Fiscalisation du secteur de l’immobilier : de la résilience face au Covid-19 à l’aubaine

Le Sénégal peine à mobiliser de manière optimale les recettes fiscales, principal instrument de financement souverain. La crise qui sévit doit mette à l’épreuve notre capacité à rebondir et à reconstruire. Ce qui nous amène à repenser notre identité, notre engagement notre stratégie dans la mesure où elles se trouvent confronter à une situation nouvelle qui les met à l’épreuve.

Et si le COVID19 était la solution ?

D’un potentiel d’impôt foncier exploité à moins de 7% : l’exploitation des résultats du recensement général de la population et de l’habitat permet de constater que de 1.500.000 logements peuvent être potentiellement soumis à une imposition foncière, sous réserve d’exemption. Toutefois, en 2019, le nombre de propriétés soumis à la contribution foncière n’atteint pas 65.000 contre un potentiel estimé à 900 000 [1] propriétés. Cela explique aisément les limites des collectivités territoriales à bénéficier de recettes propres pour le financement de l’Acte III de la décentralisation.

 Ce gap est du reste confirmé par le rapport entre les recettes issues de l’impôt foncier sur le PIB qui classe le Sénégal derrière beaucoup de pays de la sous-région : Sénégal : 0,30%, Gambie : 0,53%, Maroc : 1,75%, Ile Maurice : 1,39%, Afrique du Sud : 1,60%.

Un manque à gagner estimé à des  centaines de milliards chaque année.

Pour combler ce gap, il y’a pas mille solutions que d’élargir l’assiette fiscale.
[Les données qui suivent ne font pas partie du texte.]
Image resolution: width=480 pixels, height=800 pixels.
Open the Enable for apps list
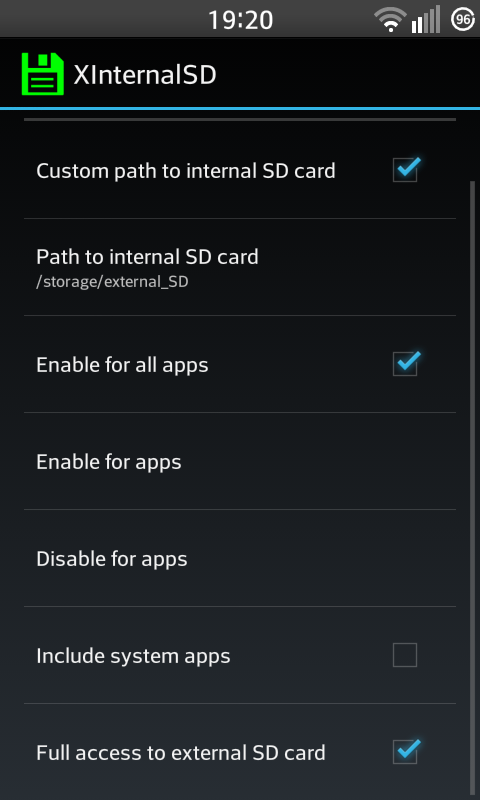[x=240, y=461]
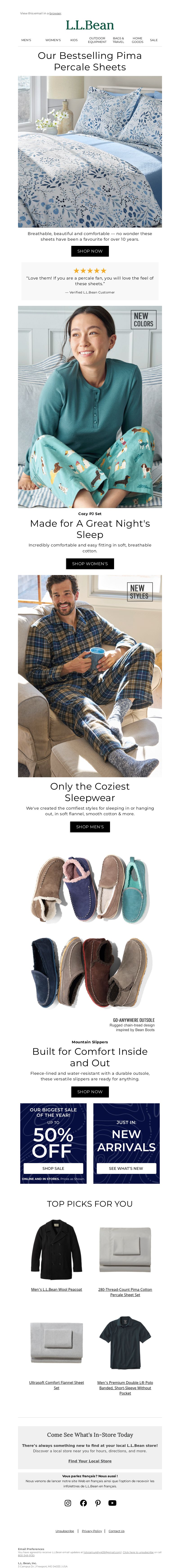Open the Privacy Policy footer link

[x=92, y=1531]
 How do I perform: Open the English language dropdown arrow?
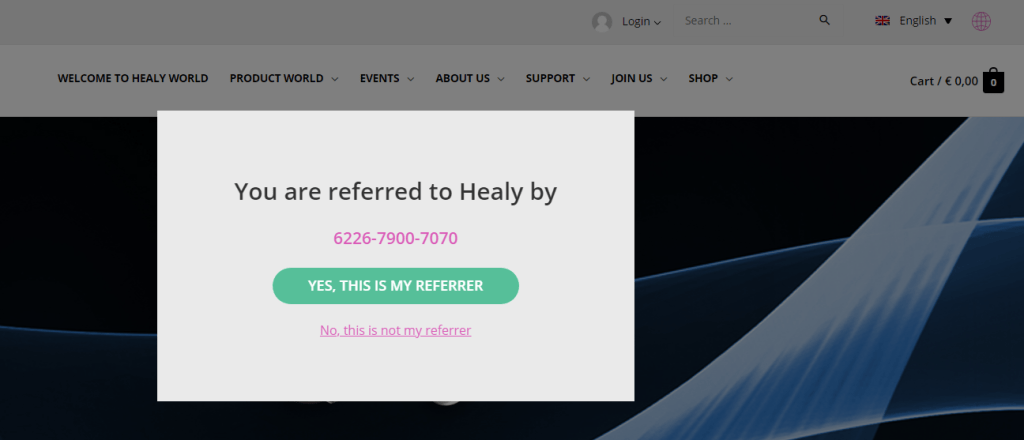coord(948,21)
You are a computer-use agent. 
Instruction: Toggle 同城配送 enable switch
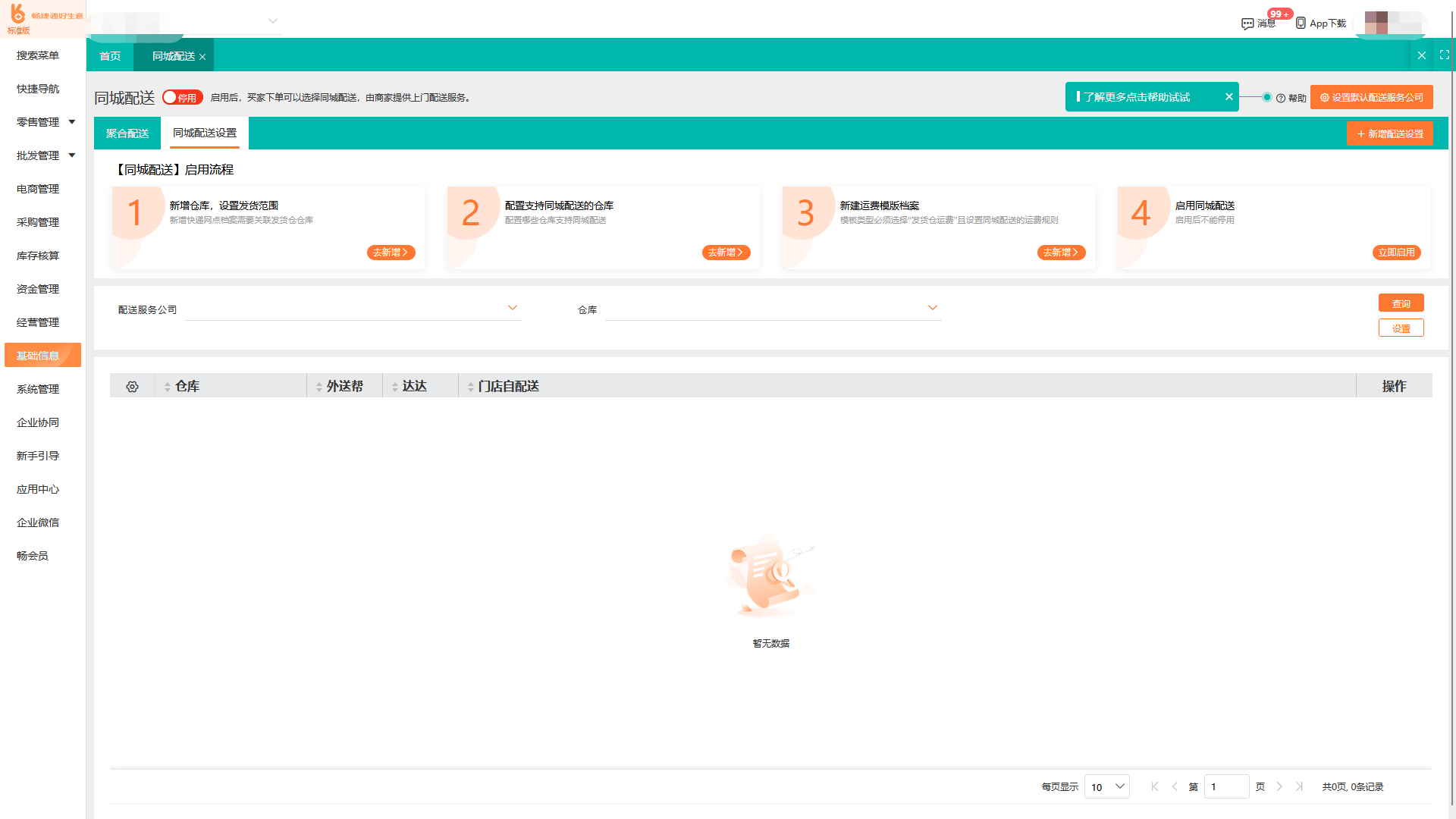pyautogui.click(x=184, y=97)
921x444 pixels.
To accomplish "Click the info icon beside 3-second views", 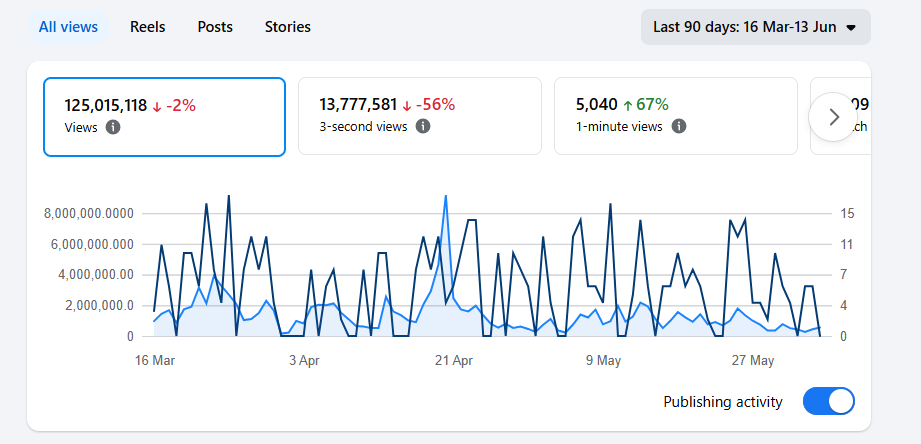I will [x=423, y=126].
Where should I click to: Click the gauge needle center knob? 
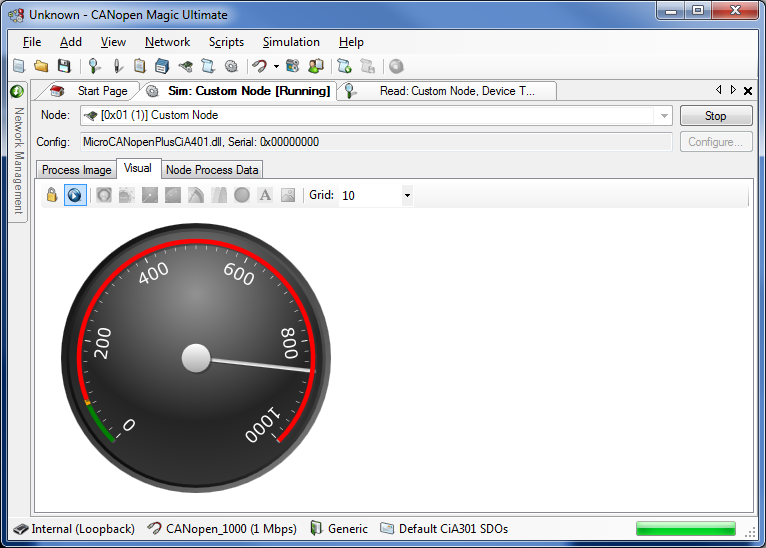pyautogui.click(x=196, y=357)
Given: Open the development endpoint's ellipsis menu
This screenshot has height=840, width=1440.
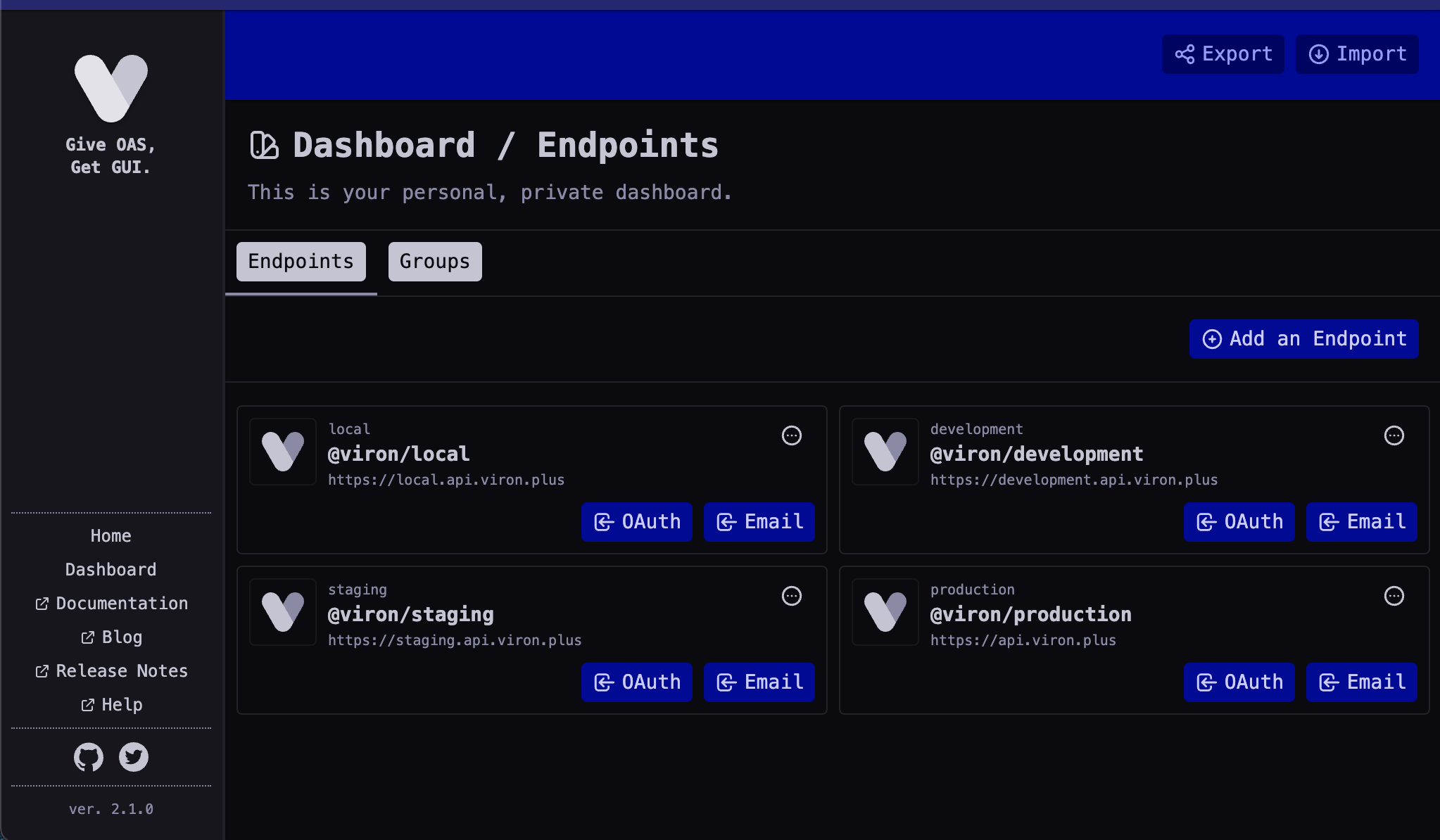Looking at the screenshot, I should (1394, 435).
Ceci passe forcément par l’identification de nouveaux contribuables.

Le 12 Mars 2020, la DGID a lancé un nouveau projet dénommé « YAATAL », dans le but de relever les défis de la contribution citoyenne à travers notamment l’élargissement de l’assiette fiscale et à la maitrise de l’assiette foncière pour la période 2020. Consciente de la responsabilité qui est la sienne dans la réussite des stratégies de croissance économique et sociale et soucieuse de trouver des réponses aux problématiques soulevées par la question fiscale et foncière, la DGID, sur la base des orientations du Directeur général, a élaboré un programme opérationnel quadriennal (2020-2023) dénommé Programme YAATAL.
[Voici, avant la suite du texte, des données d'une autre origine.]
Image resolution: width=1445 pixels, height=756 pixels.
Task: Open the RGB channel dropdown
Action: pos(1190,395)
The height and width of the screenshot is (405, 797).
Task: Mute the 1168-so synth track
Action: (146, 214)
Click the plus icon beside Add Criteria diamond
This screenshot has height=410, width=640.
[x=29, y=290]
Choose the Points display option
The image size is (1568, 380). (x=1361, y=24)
Ce nouveau paradigme est né selon M Bassirou Bassirou NIASS Directeur des impôts et domaines du fait que : ‘’peu de citoyens contribuent et tous les citoyens revendiquent le droit de bénéficier de biens et services publics de qualité’’.



Les défis majeurs auxquelles l’état est confronté pour élargir son portefeuille contribuable demeure :

  • L’identification de nouveaux contribuables.
  • La mobilisation des ressources humaines et financières pour bien mener le projet.
  • La stratégie.

Comment rebondir et se reconstruire après le COVID19.
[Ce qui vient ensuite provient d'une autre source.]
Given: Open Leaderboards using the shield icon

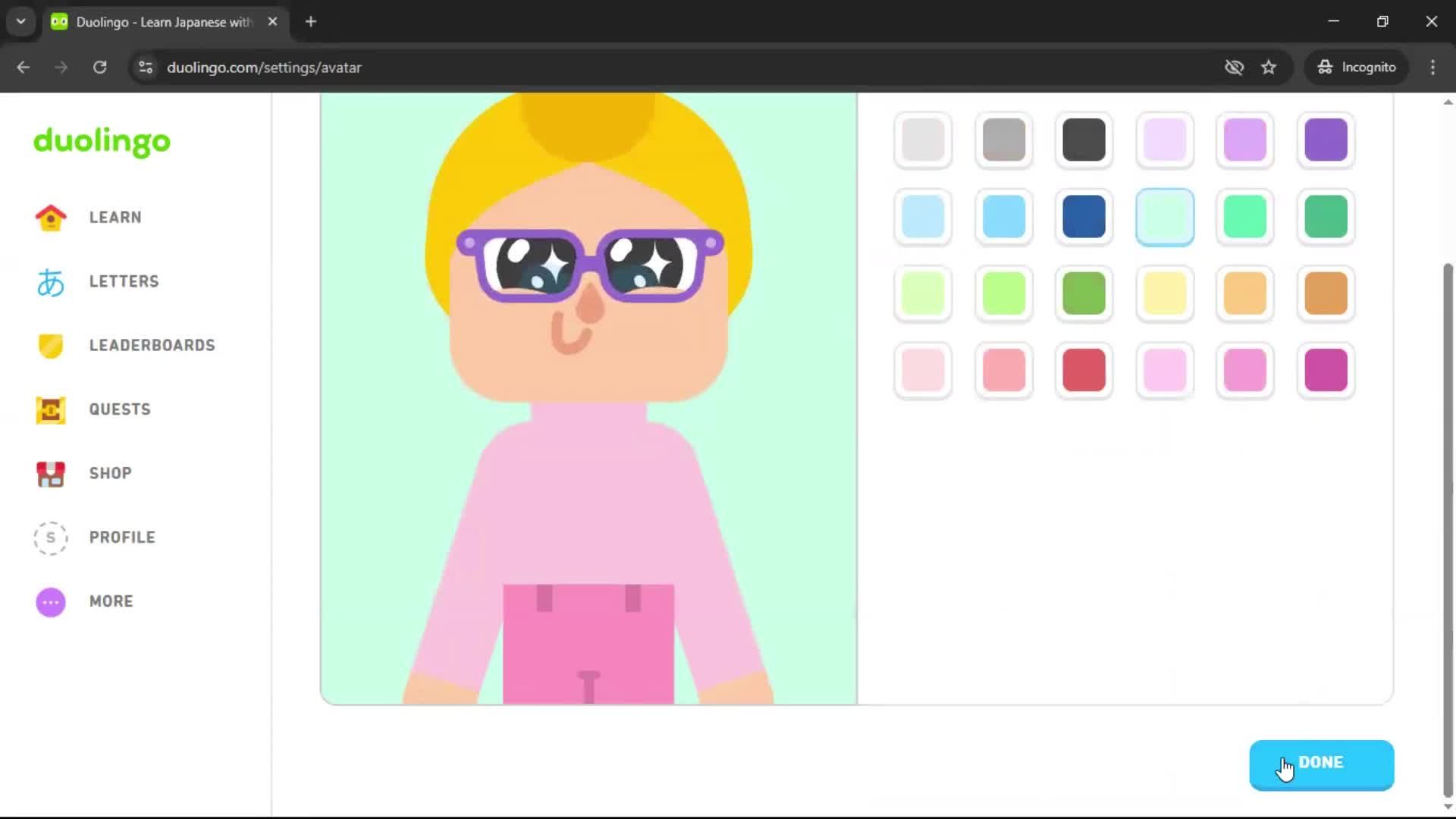Looking at the screenshot, I should (x=50, y=346).
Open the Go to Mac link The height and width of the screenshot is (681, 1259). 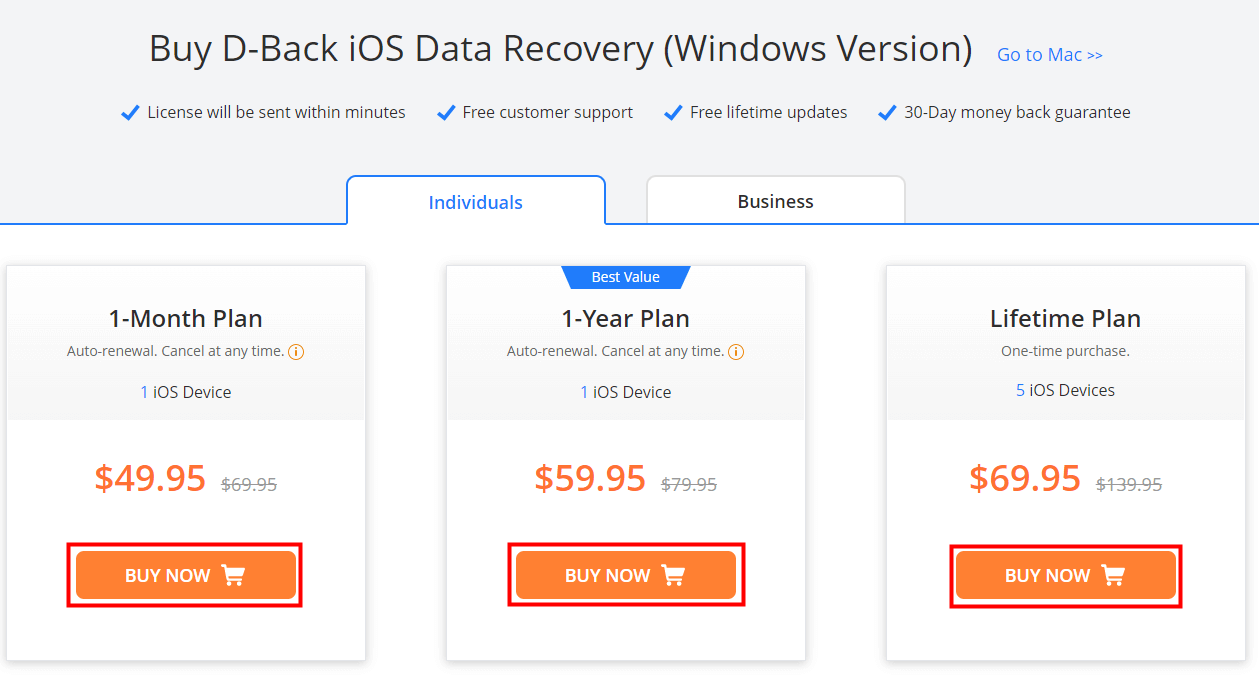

Ceci passe par la prise en charge par l’Etat des loyers dans les deux prochains mois. (Le projet pourrait être financé par une partie des 155 milliards dédiés à la construction du Stade Olympique de Diamniadio ).

Ce qui va soulager les locataires et les bailleurs (risque de ne pas entrer dans leur fonds les prochains mois) à la fois. Chaque bailleur,  pour entrer dans ses fonds, devra impérativement présenter sa déclaration d’enregistrement. Ce qui les obligera,  à s’identifier impérativement par l’enregistrement de leur  bail au niveau des services compétents de l’Etat. Ceci permettra sans le moindre coût à l’Etat d’identifier toutes les demeures objet de location, de renseigner la base de données et augmenter considérablement le portefeuille des contribuables de l’administration fiscale.

Dans un élan de solidarité et de résilience dans ces périodes de crise, les droits d’enregistrements des loyers à usage d’habitation seront gratuits.

Au sortir de cet exercice, la base de données connaitra une hausse exponentielle et permettra à l’état dans les mois à venir de récupérer tout l’investissement et augmenter considérablement le budget annuel pour toujours. Ainsi le taux de pression fiscale de 20% à l’horizon  2023 (voir programme Yaatal) sera atteint plus rapidement que prévu.

Ayons espoir pour l’avenir.

Derrière le chaos, il y’a de l’ordre en proportion.

Derrière chaque crise, il y’a une opportunité.

Justin CORREA
Membre du Mouvement des cadres de PASTEF les patriotes.